Energy Comparison of AES and SHA-1 for Ubiquitous Computing

• Published in: Emerging Directions in Embedded and Ubiquitous Computing pp. 372 - 381
• Main Authors: Kaps, Jens-Peter, Sunar, Berk
• Format: Book Chapter Conference Proceeding
• Language: English
• Published: Berlin, Heidelberg Springer Berlin Heidelberg 2006; Springer
• Series: Lecture Notes in Computer Science
• Subjects: Advance Encryption Standard; Applied sciences; Block Cipher; Clock Cycle; Computer science; control theory; systems; Computer systems and distributed systems. User interface; Cryptography; Exact sciences and technology; Information, signal and communications theory; Memory and file management (including protection and security); Memory organisation. Data processing; Message Authentication Code; Signal and communications theory; Software; Telecommunications and information theory; Ubiquitous Computing; Pervasive computing; Energy consumption; Measurement sensor; Encryption; Low power; Distributed system; Energy savings; Low energy; Boarded computer; Identifier; Authentication; Hashing; Digital circuit; Wireless network; Radio networks; Cryptography; Resource management; Sensor array; Mobile computing; Radio communication; Radio frequency identification
• ISBN: 3540368507; 9783540368502
• ISSN: 0302-9743; 1611-3349
• DOI: 10.1007/11807964_38

Wireless sensor networks and Radio Frequency Identifiers are becoming mainstream applications of ubiquitous computing.
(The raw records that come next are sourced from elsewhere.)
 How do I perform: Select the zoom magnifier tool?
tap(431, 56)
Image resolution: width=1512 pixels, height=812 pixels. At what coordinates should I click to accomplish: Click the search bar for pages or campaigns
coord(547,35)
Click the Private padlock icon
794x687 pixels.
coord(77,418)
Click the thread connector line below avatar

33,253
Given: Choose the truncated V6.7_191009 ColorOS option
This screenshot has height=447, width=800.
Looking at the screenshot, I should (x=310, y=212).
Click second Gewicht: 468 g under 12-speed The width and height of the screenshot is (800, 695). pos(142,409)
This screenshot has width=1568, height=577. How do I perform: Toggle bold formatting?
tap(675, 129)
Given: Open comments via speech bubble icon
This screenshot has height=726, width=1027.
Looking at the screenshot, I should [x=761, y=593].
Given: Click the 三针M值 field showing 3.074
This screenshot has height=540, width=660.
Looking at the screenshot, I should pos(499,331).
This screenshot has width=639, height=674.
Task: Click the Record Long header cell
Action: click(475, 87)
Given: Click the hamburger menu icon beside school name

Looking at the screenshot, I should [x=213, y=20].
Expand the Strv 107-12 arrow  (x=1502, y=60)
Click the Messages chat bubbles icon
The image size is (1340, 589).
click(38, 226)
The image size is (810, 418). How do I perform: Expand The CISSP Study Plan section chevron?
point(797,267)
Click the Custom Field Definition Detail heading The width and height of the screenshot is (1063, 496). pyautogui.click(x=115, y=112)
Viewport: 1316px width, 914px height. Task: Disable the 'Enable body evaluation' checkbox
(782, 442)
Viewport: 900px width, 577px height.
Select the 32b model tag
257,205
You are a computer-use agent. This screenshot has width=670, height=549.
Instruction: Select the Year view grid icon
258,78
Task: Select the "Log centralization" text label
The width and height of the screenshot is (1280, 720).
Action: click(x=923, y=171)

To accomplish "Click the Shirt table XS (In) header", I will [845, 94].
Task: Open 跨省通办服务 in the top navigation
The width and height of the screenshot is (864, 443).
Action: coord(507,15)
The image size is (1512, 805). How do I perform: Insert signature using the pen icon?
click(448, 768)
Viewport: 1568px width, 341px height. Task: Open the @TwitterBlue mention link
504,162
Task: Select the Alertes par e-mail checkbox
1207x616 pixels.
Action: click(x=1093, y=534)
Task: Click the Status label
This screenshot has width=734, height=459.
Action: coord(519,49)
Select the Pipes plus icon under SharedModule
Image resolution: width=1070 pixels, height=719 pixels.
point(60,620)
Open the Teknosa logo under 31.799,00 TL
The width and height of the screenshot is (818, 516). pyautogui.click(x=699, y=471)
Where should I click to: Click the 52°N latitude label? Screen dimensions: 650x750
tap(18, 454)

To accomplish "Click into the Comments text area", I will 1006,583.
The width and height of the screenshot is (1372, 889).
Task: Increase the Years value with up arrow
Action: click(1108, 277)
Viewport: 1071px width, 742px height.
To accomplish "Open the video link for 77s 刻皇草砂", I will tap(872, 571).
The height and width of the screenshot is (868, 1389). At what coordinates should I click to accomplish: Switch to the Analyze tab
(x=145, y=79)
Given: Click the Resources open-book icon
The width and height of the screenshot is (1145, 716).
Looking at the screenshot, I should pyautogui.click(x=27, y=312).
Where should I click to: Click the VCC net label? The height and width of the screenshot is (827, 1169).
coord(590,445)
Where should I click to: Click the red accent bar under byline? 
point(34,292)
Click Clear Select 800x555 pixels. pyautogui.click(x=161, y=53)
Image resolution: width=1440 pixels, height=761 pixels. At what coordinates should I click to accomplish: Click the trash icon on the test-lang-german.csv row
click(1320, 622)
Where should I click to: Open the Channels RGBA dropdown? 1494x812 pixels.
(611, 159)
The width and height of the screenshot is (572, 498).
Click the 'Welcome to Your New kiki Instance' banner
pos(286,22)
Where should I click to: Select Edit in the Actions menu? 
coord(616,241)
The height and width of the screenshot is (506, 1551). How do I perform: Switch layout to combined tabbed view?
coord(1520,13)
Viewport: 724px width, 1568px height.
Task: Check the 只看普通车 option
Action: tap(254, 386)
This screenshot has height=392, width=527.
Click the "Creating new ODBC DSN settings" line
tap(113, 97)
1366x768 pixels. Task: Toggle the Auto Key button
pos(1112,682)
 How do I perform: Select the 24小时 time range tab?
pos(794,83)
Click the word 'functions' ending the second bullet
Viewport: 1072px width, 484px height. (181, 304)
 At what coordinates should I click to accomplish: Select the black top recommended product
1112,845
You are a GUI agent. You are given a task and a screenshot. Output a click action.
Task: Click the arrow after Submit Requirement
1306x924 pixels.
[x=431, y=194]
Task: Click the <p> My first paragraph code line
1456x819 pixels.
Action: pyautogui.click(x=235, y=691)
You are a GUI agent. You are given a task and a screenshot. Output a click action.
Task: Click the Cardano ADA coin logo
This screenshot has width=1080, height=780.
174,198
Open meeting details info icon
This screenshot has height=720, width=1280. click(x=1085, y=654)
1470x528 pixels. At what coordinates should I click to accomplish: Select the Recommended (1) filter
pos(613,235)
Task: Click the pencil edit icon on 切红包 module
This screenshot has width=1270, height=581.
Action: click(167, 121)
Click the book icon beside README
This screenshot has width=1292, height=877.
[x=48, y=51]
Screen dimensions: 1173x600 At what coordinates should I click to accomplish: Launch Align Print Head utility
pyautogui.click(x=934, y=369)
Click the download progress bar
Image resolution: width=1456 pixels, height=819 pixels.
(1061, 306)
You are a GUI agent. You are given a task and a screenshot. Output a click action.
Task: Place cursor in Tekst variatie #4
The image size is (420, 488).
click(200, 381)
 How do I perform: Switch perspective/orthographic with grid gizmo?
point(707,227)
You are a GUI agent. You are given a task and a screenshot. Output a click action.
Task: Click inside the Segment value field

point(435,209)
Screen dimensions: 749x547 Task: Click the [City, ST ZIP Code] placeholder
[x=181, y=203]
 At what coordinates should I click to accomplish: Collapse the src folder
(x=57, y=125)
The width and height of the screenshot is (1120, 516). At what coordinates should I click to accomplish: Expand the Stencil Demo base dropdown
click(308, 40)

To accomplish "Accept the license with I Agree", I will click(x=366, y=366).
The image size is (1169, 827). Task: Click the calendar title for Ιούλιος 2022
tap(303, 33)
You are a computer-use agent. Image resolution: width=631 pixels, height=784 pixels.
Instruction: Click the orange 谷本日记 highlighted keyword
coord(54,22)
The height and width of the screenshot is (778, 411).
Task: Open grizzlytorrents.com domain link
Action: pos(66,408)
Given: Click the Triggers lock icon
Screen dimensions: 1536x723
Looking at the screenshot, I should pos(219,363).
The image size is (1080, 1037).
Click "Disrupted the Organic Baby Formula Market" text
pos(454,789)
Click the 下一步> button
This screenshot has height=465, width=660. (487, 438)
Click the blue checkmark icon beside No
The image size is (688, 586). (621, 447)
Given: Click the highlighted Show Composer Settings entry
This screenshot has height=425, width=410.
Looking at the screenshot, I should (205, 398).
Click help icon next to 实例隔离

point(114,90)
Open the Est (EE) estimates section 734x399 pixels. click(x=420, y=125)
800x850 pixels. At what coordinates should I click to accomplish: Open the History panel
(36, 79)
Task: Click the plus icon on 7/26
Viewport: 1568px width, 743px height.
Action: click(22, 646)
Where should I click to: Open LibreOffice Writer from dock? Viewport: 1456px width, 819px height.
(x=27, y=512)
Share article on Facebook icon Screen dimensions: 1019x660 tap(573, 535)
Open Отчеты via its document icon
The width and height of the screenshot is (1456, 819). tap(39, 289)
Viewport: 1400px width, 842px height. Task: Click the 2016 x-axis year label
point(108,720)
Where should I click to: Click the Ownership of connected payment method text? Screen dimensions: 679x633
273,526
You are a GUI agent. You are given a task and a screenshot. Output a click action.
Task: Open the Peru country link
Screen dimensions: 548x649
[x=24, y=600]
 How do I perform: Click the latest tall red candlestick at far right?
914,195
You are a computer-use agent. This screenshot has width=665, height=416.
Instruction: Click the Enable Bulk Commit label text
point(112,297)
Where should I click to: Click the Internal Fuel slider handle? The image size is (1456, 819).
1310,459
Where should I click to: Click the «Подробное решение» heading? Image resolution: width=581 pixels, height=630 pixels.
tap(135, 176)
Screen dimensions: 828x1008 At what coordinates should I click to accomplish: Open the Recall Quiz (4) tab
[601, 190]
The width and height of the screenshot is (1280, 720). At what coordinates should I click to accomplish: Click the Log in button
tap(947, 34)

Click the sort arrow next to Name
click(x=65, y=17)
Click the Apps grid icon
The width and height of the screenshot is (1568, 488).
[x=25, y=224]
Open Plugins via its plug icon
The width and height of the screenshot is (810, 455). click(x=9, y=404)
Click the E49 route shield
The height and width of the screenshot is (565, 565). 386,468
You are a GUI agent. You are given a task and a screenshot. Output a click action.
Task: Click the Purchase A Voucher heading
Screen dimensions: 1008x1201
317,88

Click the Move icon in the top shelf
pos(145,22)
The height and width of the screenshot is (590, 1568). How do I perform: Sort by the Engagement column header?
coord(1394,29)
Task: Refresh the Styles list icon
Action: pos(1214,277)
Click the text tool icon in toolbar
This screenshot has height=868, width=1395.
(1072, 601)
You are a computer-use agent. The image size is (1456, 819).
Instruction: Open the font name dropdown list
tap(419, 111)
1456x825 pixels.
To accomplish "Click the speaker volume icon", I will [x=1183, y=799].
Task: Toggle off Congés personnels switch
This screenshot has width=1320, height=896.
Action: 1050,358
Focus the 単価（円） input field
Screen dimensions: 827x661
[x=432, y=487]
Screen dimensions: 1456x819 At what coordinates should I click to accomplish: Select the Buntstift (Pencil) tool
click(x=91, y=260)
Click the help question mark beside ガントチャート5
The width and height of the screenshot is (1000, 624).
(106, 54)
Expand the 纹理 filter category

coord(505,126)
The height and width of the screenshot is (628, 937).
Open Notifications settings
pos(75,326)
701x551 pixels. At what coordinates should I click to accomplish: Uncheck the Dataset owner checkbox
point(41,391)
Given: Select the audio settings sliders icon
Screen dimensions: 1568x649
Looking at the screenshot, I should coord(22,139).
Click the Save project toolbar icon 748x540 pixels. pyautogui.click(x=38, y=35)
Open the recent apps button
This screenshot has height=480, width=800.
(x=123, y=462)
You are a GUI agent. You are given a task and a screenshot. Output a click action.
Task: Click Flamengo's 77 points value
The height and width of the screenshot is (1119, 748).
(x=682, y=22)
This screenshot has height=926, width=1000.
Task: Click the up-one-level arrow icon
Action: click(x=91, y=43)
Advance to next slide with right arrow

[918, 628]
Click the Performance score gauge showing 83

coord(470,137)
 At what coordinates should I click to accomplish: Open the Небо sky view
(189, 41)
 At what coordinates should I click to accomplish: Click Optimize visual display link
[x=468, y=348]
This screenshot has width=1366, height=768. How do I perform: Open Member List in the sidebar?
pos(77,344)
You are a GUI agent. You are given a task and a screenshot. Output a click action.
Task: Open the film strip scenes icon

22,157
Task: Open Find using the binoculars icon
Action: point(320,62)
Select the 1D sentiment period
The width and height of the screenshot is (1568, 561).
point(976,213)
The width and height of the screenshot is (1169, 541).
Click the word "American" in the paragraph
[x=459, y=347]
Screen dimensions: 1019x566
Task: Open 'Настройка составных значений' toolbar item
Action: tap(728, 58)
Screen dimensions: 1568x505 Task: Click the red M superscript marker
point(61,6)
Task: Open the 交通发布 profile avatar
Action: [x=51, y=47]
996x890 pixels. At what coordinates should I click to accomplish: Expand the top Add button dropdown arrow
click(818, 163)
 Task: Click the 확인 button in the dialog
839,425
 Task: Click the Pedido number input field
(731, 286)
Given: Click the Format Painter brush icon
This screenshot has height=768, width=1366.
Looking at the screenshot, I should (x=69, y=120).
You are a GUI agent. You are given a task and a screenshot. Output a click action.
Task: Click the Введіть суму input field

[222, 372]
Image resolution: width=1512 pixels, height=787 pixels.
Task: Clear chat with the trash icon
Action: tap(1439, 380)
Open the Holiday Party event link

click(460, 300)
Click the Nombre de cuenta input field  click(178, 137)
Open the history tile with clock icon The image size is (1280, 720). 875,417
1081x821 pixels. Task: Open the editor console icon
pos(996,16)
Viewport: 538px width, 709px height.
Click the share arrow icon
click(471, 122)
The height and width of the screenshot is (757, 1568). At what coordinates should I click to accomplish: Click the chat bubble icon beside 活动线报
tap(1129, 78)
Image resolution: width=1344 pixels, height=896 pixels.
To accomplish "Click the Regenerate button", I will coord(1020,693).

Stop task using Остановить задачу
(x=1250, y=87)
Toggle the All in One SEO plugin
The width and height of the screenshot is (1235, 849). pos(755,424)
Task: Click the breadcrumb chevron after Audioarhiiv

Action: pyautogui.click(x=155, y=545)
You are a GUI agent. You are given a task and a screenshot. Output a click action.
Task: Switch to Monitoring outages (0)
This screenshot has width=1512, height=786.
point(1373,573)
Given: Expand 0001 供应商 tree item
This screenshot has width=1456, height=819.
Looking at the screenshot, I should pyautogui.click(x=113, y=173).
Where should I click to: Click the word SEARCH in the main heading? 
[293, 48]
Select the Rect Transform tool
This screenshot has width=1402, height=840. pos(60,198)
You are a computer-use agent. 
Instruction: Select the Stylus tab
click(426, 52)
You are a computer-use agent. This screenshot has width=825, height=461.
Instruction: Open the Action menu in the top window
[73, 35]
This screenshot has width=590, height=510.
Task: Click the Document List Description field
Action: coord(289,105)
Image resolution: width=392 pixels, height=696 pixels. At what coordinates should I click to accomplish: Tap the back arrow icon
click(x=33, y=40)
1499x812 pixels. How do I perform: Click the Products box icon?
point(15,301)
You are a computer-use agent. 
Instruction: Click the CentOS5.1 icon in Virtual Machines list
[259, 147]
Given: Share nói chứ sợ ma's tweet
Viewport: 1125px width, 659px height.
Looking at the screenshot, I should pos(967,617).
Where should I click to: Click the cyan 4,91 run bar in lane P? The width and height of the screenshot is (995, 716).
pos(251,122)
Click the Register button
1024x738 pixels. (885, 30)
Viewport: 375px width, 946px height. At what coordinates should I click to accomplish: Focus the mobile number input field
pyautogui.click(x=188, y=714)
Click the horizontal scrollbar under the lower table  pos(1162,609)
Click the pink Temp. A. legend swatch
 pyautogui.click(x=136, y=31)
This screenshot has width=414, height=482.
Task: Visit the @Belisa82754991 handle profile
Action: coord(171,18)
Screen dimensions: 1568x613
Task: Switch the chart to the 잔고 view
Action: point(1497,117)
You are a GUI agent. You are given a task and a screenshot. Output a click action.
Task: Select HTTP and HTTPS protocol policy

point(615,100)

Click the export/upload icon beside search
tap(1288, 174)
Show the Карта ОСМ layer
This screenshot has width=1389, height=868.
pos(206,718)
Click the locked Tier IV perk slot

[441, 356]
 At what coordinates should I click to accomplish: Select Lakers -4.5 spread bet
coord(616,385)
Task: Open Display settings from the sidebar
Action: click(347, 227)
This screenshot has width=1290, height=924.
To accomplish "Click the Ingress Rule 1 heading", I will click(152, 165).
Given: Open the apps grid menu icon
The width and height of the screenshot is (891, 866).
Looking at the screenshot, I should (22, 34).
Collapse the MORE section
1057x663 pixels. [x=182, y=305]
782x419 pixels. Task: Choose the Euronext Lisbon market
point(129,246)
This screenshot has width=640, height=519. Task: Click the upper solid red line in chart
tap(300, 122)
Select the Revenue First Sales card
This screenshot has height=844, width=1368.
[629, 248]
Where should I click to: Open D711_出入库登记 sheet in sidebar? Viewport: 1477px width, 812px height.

They are slowly being integrated into our infrastructure and therefore must incorporate a certain level of security. However, both applications are severely resource constrained. Energy scavenger powered sensor nodes and current RFID tags provide only 20 μ W to 50 μ W of power to the digital component of their circuits. This makes complex cryptography a luxury. In this paper we present a novel ultra-low power SHA-1 design and an energy efficient ultra-low power AES design. Both consume less than 30 μ W of power and can therefore be used to provide the basic security services of encryption and authentication. Furthermore, we analyze their energy consumption based on the TinySec protocol and come to the somewhat surprising result, that SHA-1 based authentication and encryption is more energy efficient than using AES for payload sizes of 17 bytes or larger.